## Brief
Only one stretch of the listing below is wanted. Give it again exactly, from the line with "Select chart rank number 58" through the line with "Task: Open the Watch CEO Welcome message task".
□ □ □ □
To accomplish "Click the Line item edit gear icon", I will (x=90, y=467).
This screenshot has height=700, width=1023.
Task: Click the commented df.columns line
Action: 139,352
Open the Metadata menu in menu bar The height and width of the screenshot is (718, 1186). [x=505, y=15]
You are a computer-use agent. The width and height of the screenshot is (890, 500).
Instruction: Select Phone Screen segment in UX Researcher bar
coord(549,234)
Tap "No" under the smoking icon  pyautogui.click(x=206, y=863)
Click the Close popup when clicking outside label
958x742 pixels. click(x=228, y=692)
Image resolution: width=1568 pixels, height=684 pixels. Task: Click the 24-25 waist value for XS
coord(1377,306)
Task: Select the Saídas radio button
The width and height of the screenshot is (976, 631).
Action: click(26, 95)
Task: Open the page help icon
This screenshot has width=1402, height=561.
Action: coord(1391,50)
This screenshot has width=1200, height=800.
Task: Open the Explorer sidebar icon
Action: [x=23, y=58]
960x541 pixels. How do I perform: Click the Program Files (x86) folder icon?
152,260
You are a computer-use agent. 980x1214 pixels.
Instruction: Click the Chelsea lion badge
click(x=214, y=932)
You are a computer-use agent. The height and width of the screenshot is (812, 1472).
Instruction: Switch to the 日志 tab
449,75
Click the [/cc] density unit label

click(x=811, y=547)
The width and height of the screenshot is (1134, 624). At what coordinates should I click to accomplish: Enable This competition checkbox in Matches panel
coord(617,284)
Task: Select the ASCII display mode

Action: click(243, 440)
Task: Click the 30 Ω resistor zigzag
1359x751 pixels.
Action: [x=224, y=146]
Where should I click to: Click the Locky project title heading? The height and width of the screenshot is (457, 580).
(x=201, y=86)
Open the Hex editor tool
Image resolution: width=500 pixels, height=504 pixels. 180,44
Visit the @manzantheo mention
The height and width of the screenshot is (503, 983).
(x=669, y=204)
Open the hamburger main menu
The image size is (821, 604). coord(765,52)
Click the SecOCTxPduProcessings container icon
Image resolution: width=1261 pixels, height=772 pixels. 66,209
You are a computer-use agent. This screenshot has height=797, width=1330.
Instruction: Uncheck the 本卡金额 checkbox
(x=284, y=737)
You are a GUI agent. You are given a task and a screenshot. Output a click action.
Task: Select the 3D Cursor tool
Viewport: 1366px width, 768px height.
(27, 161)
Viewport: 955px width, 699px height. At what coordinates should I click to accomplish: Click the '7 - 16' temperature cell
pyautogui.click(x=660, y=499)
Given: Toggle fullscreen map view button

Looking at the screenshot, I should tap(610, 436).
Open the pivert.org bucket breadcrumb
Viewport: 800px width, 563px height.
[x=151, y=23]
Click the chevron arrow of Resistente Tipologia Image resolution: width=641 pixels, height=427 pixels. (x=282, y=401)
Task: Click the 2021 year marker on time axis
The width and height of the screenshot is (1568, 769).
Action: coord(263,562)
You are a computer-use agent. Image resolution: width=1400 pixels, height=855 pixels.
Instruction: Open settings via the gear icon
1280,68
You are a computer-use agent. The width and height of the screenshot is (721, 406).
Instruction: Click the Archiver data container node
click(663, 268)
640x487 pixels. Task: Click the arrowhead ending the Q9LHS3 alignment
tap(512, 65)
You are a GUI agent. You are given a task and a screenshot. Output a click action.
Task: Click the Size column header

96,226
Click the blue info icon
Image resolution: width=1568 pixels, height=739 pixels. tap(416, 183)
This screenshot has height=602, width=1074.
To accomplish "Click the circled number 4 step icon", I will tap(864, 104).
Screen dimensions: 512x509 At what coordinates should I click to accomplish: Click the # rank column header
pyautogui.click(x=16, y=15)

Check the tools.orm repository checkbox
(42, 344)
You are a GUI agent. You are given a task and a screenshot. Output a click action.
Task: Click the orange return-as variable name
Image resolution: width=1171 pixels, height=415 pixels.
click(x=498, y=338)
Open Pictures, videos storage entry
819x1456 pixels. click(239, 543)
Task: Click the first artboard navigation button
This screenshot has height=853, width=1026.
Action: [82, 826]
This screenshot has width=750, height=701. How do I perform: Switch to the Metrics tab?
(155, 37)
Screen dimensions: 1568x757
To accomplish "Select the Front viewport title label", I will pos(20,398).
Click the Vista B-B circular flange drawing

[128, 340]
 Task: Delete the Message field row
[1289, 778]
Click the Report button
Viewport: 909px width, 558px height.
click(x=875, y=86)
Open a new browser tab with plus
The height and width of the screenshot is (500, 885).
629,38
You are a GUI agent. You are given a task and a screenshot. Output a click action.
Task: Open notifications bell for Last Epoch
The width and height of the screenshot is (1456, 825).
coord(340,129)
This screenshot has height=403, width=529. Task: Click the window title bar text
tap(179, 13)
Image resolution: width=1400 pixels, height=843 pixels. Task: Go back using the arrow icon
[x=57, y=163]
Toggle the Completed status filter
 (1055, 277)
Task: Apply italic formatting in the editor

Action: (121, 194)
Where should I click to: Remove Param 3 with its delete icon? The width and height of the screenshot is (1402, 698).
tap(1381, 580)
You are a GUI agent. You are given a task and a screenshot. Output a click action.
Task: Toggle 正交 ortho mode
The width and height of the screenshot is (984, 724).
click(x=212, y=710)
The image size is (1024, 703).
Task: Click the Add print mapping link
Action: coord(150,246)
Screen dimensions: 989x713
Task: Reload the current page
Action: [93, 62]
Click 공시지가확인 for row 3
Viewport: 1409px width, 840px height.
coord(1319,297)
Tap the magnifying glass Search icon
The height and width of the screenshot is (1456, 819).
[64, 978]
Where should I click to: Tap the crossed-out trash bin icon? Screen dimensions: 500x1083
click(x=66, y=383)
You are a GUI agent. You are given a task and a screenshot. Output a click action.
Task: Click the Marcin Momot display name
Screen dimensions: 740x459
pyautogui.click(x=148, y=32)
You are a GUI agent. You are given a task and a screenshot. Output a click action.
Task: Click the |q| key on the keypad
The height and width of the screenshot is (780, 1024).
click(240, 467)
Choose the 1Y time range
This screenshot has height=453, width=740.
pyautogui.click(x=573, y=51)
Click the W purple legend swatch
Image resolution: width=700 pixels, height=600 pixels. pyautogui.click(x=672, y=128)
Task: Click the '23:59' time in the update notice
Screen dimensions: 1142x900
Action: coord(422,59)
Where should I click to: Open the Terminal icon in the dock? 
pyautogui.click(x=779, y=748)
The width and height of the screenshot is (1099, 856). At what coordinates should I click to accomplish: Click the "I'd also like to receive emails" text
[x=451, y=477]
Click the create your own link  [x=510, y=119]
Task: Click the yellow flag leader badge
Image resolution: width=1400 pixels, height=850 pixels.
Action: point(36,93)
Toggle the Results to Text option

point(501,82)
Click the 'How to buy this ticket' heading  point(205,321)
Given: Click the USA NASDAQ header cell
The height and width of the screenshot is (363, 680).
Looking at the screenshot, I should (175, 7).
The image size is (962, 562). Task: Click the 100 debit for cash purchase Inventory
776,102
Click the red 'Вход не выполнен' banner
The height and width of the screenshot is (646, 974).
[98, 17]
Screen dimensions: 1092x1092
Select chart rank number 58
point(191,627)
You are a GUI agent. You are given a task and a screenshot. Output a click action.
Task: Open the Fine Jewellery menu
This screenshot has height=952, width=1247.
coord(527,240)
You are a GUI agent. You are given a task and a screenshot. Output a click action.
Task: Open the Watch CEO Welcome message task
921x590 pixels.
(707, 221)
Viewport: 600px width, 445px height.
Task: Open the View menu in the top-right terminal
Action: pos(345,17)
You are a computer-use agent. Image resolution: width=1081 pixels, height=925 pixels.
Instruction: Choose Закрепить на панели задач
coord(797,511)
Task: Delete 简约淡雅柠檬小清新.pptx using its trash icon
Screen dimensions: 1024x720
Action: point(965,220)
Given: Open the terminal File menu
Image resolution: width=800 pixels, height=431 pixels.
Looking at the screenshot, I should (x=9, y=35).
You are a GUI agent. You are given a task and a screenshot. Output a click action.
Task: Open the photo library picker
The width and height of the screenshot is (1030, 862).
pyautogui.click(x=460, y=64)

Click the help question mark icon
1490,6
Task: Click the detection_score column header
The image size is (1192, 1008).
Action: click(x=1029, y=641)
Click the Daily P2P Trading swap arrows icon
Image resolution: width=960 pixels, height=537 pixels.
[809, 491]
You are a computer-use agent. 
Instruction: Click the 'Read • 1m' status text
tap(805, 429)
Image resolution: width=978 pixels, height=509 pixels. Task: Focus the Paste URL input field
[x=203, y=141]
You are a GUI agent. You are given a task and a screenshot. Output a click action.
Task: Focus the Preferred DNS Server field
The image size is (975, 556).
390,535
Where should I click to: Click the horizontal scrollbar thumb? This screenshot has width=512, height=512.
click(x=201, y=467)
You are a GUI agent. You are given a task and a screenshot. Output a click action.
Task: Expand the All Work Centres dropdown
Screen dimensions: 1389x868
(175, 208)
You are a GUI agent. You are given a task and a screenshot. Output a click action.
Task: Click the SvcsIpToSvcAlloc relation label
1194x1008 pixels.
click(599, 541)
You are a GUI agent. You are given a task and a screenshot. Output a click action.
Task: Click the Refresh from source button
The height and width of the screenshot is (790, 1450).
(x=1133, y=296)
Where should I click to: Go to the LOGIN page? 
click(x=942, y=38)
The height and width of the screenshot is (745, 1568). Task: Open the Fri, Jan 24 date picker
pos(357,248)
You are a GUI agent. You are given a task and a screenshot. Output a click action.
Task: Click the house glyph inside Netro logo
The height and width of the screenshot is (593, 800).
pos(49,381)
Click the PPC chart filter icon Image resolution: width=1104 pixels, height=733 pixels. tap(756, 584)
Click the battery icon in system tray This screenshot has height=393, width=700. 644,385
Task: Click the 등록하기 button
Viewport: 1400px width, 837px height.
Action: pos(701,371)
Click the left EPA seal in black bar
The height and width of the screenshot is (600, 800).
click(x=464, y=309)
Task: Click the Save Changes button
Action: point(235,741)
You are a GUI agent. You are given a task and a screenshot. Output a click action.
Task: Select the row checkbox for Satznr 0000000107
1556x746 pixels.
□ □ □ □
## Exercise response
Select chart rank number 58
point(191,627)
You are a GUI agent. You are given a task and a screenshot. Output a click action.
Task: Open the Fine Jewellery menu
This screenshot has height=952, width=1247.
coord(527,240)
You are a GUI agent. You are given a task and a screenshot. Output a click action.
Task: Open the Watch CEO Welcome message task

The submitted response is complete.